──────── EXERCISE MATERIALS

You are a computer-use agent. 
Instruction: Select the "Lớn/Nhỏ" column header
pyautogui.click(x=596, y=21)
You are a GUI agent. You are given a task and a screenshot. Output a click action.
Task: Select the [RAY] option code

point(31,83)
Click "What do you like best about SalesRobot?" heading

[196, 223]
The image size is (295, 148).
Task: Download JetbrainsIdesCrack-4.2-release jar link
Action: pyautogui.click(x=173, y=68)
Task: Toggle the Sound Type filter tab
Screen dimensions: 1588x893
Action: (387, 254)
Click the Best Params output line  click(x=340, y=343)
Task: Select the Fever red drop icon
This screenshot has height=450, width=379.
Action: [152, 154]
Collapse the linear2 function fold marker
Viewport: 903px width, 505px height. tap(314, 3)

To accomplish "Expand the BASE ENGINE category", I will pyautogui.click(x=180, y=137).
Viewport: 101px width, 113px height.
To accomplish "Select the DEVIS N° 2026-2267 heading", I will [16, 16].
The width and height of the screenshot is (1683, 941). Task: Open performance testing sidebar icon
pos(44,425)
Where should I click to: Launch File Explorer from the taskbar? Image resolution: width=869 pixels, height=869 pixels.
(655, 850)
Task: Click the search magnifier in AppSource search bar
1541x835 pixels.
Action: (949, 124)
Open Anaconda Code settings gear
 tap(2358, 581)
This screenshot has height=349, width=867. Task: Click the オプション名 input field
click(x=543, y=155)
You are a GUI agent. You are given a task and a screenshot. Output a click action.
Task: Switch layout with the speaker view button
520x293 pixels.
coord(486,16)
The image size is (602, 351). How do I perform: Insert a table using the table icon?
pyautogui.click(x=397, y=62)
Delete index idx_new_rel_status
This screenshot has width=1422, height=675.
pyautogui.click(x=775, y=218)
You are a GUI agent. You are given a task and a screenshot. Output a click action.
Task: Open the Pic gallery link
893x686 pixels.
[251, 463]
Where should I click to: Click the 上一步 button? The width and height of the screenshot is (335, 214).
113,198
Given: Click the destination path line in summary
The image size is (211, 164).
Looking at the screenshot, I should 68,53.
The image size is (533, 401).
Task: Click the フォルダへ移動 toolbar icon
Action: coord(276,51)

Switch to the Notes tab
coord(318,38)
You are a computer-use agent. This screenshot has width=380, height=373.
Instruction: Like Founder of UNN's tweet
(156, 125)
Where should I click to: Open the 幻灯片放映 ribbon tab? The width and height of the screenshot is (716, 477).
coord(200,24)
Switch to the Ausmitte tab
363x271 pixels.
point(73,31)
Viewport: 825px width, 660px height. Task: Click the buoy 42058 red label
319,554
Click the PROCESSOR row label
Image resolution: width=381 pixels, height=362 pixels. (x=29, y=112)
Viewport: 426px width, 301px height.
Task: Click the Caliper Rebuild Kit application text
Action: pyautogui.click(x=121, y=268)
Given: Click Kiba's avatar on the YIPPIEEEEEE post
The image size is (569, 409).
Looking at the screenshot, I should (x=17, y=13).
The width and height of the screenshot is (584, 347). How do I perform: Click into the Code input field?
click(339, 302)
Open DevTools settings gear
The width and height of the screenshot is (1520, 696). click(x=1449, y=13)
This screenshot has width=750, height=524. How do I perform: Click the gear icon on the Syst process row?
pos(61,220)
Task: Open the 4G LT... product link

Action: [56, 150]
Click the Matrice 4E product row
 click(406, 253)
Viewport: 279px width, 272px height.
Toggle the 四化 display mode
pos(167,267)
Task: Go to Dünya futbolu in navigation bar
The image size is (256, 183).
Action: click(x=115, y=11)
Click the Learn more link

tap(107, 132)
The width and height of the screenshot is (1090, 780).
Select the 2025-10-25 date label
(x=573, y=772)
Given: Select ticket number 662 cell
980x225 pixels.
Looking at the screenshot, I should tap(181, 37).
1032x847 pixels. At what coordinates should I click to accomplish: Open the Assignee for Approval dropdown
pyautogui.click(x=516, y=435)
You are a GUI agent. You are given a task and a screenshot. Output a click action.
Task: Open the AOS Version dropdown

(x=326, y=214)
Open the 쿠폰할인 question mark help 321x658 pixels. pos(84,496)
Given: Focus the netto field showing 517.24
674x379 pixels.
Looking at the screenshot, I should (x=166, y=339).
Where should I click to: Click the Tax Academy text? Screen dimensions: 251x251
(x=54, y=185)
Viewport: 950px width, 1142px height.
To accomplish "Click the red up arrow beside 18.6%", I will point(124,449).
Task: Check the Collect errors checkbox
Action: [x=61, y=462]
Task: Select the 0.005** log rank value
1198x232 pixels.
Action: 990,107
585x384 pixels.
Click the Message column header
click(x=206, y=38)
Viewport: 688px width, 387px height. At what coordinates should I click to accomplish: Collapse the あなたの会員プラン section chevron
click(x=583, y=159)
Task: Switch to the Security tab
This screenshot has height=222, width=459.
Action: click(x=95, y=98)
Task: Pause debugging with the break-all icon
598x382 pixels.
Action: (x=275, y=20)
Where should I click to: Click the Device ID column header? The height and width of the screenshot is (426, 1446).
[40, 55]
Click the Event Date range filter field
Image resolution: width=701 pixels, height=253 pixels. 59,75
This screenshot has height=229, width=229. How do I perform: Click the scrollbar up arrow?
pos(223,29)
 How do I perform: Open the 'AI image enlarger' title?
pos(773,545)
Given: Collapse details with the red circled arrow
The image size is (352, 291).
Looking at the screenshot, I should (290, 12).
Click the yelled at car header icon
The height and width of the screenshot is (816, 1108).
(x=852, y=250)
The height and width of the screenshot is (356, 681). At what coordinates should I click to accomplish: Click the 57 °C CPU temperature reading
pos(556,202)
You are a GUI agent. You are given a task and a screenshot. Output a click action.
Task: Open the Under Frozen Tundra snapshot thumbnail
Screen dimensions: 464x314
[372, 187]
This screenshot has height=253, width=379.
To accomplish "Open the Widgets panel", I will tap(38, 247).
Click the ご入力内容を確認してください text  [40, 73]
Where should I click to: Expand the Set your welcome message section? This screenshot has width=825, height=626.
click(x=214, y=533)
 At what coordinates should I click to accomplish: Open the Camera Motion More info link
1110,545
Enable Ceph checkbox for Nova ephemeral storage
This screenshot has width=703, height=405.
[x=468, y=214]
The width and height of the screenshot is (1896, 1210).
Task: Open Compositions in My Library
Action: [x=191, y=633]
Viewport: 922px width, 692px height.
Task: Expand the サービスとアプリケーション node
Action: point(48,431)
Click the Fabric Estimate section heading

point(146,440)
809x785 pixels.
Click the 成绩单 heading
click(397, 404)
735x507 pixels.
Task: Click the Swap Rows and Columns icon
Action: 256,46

────────────────

Retype the material starting with the line that contains "1032x847 pixels. At" and going on through the line that contains "Action: [x=61, y=462]", keeping each line identical to the original.

1032x847 pixels. At what coordinates should I click to accomplish: Open the Assignee for Approval dropdown
pyautogui.click(x=516, y=435)
You are a GUI agent. You are given a task and a screenshot. Output a click action.
Task: Open the AOS Version dropdown

(x=326, y=214)
Open the 쿠폰할인 question mark help 321x658 pixels. pos(84,496)
Given: Focus the netto field showing 517.24
674x379 pixels.
Looking at the screenshot, I should (x=166, y=339).
Where should I click to: Click the Tax Academy text? Screen dimensions: 251x251
(x=54, y=185)
Viewport: 950px width, 1142px height.
To accomplish "Click the red up arrow beside 18.6%", I will point(124,449).
Task: Check the Collect errors checkbox
Action: [x=61, y=462]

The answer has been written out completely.